CROP TYPE MAPPING FROM A SEQUENCE OF TERRASAR-X IMAGES WITH DYNAMIC CONDITIONAL RANDOM FIELDS
Keywords: Dynamic Conditional Random Fields (DCRFs), conditional random fields (CRFs), phenology, spatial-temporal classification, TerraSAR-X
Abstract. Crop phenology is dynamic as it changes with times of the year. Such biophysical processes also look spectrally different to remote sensing satellites. Some crops may depict similar spectral properties if their phenology coincide, but differ later when their phenology diverge. Thus, conventional approaches that select only images from phenological stages where crops are distinguishable for classification, have low discrimination. In contrast, stacking images within a cropping season limits discrimination to a single feature space that can suffer from overlapping classes. Since crop backscatter varies with time, it can aid discrimination. Therefore, our main objective is to develop a crop sequence classification method using multitemporal TerraSAR-X images. We adopt first order markov assumption in undirected temporal graph sequence. This property is exploited to implement Dynamic Conditional Random Fields (DCRFs). Our DCRFs model has a repeated structure of temporally connected Conditional Random Fields (CRFs). Each node in the sequence is connected to its predecessor via conditional probability matrix. The matrix is computed using posterior class probabilities from association potential. This way, there is a mutual temporal exchange of phenological information observed in TerraSAR-X images.
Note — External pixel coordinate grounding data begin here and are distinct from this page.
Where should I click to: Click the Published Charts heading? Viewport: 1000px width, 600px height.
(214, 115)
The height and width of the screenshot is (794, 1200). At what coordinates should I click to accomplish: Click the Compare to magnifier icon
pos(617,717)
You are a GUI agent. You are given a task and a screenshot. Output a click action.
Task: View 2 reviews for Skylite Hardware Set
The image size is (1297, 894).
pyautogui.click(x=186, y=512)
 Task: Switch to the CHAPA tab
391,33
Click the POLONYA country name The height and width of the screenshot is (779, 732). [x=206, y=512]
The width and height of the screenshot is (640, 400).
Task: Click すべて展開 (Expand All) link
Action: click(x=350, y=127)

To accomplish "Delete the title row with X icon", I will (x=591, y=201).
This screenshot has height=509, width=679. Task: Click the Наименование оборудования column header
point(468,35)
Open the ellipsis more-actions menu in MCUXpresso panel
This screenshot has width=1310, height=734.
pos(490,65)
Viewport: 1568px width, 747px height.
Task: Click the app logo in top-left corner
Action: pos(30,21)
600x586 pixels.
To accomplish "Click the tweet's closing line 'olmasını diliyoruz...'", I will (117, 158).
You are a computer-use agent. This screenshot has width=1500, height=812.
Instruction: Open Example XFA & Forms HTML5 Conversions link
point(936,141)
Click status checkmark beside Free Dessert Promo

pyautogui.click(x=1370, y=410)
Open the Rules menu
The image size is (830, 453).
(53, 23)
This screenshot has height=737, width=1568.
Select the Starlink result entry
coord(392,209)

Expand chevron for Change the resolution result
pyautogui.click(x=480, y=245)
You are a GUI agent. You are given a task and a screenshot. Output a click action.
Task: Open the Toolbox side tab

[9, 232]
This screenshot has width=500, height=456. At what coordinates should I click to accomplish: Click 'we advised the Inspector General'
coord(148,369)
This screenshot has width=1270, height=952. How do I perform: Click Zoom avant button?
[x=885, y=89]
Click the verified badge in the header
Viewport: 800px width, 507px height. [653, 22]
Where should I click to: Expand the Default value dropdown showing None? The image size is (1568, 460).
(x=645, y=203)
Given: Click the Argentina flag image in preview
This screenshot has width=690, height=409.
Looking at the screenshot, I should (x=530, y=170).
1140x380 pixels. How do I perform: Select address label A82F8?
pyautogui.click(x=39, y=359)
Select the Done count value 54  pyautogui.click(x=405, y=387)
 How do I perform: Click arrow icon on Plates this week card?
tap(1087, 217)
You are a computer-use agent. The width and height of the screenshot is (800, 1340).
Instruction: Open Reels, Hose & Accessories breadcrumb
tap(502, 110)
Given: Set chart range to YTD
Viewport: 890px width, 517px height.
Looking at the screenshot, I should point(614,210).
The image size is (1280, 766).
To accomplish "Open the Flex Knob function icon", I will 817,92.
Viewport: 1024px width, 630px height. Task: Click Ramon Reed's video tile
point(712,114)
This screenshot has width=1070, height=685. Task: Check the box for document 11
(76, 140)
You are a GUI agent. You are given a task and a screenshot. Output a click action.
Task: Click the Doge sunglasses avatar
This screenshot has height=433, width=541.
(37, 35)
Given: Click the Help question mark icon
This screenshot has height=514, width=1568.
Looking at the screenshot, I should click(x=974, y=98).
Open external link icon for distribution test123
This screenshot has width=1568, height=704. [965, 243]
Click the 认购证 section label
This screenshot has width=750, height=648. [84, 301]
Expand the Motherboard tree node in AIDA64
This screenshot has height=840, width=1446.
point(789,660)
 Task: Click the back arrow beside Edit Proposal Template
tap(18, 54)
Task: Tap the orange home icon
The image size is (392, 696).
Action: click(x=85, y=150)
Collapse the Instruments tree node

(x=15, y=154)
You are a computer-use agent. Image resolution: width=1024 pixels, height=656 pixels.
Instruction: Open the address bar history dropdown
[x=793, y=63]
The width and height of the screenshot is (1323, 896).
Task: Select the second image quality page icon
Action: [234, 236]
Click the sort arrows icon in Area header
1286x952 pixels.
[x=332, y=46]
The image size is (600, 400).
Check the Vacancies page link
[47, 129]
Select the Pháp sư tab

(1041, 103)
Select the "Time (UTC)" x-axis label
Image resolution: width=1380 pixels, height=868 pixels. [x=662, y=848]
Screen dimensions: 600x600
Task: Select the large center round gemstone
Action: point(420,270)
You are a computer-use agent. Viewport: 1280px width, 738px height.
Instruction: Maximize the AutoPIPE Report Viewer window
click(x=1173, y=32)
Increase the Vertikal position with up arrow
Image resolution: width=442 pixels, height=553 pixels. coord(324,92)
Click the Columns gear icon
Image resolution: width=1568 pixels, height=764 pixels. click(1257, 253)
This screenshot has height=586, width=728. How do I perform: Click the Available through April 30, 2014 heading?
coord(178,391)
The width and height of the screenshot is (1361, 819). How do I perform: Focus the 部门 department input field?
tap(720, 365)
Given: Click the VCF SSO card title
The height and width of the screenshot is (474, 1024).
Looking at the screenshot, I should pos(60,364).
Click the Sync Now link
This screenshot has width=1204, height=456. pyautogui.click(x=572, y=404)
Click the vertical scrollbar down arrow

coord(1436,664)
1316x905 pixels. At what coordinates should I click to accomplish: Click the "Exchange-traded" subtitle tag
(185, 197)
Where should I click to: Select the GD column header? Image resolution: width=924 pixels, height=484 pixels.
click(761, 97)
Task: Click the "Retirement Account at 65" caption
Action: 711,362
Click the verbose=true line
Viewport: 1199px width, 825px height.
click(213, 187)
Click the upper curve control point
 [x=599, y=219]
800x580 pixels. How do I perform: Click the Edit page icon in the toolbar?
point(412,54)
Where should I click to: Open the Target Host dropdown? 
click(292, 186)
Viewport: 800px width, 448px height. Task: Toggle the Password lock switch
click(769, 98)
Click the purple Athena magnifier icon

When compared to independent epoch classification, the designed DCRF model improved crop discrimination at each epoch in the sequence. However, government, insurers, agricultural market traders and other stakeholders are interested in the quantity of a certain crop in a season. Therefore, we further develop a DCRF ensemble classifier. The ensemble produces an optimal crop map by maximizing over posterior class probabilities selected from the sequence based on maximum F1-score and weighted by correctness. Our ensemble technique is compared to standard approach of stacking all images as bands for classification using Maximum Likelihood Classifier (MLC) and standard CRFs. It outperforms MLC and CRFs by 7.70% and 6.42% in overall accuracy, respectively.